──────── Available records ────────

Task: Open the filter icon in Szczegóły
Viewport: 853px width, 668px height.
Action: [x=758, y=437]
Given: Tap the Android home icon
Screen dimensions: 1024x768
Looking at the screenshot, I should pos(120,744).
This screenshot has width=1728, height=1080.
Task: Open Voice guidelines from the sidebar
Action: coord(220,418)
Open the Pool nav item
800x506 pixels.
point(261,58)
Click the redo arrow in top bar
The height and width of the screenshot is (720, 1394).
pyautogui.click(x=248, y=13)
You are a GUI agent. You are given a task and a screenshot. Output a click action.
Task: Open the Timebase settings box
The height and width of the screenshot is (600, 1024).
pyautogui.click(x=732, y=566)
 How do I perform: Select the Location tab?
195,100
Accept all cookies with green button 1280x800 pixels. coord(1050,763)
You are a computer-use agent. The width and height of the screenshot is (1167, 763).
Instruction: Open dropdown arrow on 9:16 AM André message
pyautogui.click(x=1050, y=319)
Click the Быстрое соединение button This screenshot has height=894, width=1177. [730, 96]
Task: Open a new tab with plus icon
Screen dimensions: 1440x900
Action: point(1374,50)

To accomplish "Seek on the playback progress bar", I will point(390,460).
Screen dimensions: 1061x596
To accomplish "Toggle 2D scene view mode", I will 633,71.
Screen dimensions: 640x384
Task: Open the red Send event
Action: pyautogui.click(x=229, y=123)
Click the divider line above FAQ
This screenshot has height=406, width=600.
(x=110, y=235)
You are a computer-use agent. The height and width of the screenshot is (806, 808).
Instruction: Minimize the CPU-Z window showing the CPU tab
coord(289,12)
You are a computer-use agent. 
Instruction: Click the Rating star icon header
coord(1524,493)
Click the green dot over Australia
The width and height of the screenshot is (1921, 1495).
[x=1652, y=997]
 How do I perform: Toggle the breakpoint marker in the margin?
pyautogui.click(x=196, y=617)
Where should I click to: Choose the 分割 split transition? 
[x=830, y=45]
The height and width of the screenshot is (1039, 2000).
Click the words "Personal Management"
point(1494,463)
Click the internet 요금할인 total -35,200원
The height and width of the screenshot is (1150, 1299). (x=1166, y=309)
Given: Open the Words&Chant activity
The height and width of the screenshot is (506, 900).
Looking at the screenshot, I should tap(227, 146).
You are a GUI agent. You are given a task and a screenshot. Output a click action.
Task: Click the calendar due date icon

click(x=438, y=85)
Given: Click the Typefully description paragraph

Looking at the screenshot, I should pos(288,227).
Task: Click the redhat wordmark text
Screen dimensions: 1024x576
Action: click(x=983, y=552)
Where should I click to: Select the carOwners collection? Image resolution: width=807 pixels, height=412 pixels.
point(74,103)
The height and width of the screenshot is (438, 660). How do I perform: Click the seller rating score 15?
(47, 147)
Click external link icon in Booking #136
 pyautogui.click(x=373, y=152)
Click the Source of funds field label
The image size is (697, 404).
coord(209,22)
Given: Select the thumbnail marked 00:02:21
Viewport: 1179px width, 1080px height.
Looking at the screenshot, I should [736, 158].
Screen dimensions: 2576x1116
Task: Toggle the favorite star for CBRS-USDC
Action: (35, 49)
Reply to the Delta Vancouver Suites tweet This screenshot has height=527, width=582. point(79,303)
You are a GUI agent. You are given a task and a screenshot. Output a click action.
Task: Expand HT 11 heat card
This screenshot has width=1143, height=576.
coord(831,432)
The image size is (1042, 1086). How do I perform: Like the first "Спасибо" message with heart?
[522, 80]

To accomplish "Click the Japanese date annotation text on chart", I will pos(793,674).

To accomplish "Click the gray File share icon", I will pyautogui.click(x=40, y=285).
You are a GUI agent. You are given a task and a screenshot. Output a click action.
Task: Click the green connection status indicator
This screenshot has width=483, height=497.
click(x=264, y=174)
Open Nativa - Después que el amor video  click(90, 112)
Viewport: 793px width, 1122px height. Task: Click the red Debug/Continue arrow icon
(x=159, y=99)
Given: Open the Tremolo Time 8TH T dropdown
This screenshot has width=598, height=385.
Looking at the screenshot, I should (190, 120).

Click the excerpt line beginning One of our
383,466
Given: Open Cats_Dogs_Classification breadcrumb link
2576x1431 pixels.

────────

Set task
Starting with the line that contains "I will pos(793,674)." and going on through the end of the items, write those lines out again, switching "Open" to "Launch" and leaving everything else as it is.

Expected answer
To accomplish "Click the Japanese date annotation text on chart", I will pos(793,674).

To accomplish "Click the gray File share icon", I will pyautogui.click(x=40, y=285).
You are a GUI agent. You are given a task and a screenshot. Output a click action.
Task: Click the green connection status indicator
This screenshot has width=483, height=497.
click(x=264, y=174)
Launch Nativa - Después que el amor video  click(90, 112)
Viewport: 793px width, 1122px height. Task: Click the red Debug/Continue arrow icon
(x=159, y=99)
Given: Launch the Tremolo Time 8TH T dropdown
This screenshot has width=598, height=385.
Looking at the screenshot, I should (190, 120).

Click the excerpt line beginning One of our
383,466
Given: Launch Cats_Dogs_Classification breadcrumb link
2576x1431 pixels.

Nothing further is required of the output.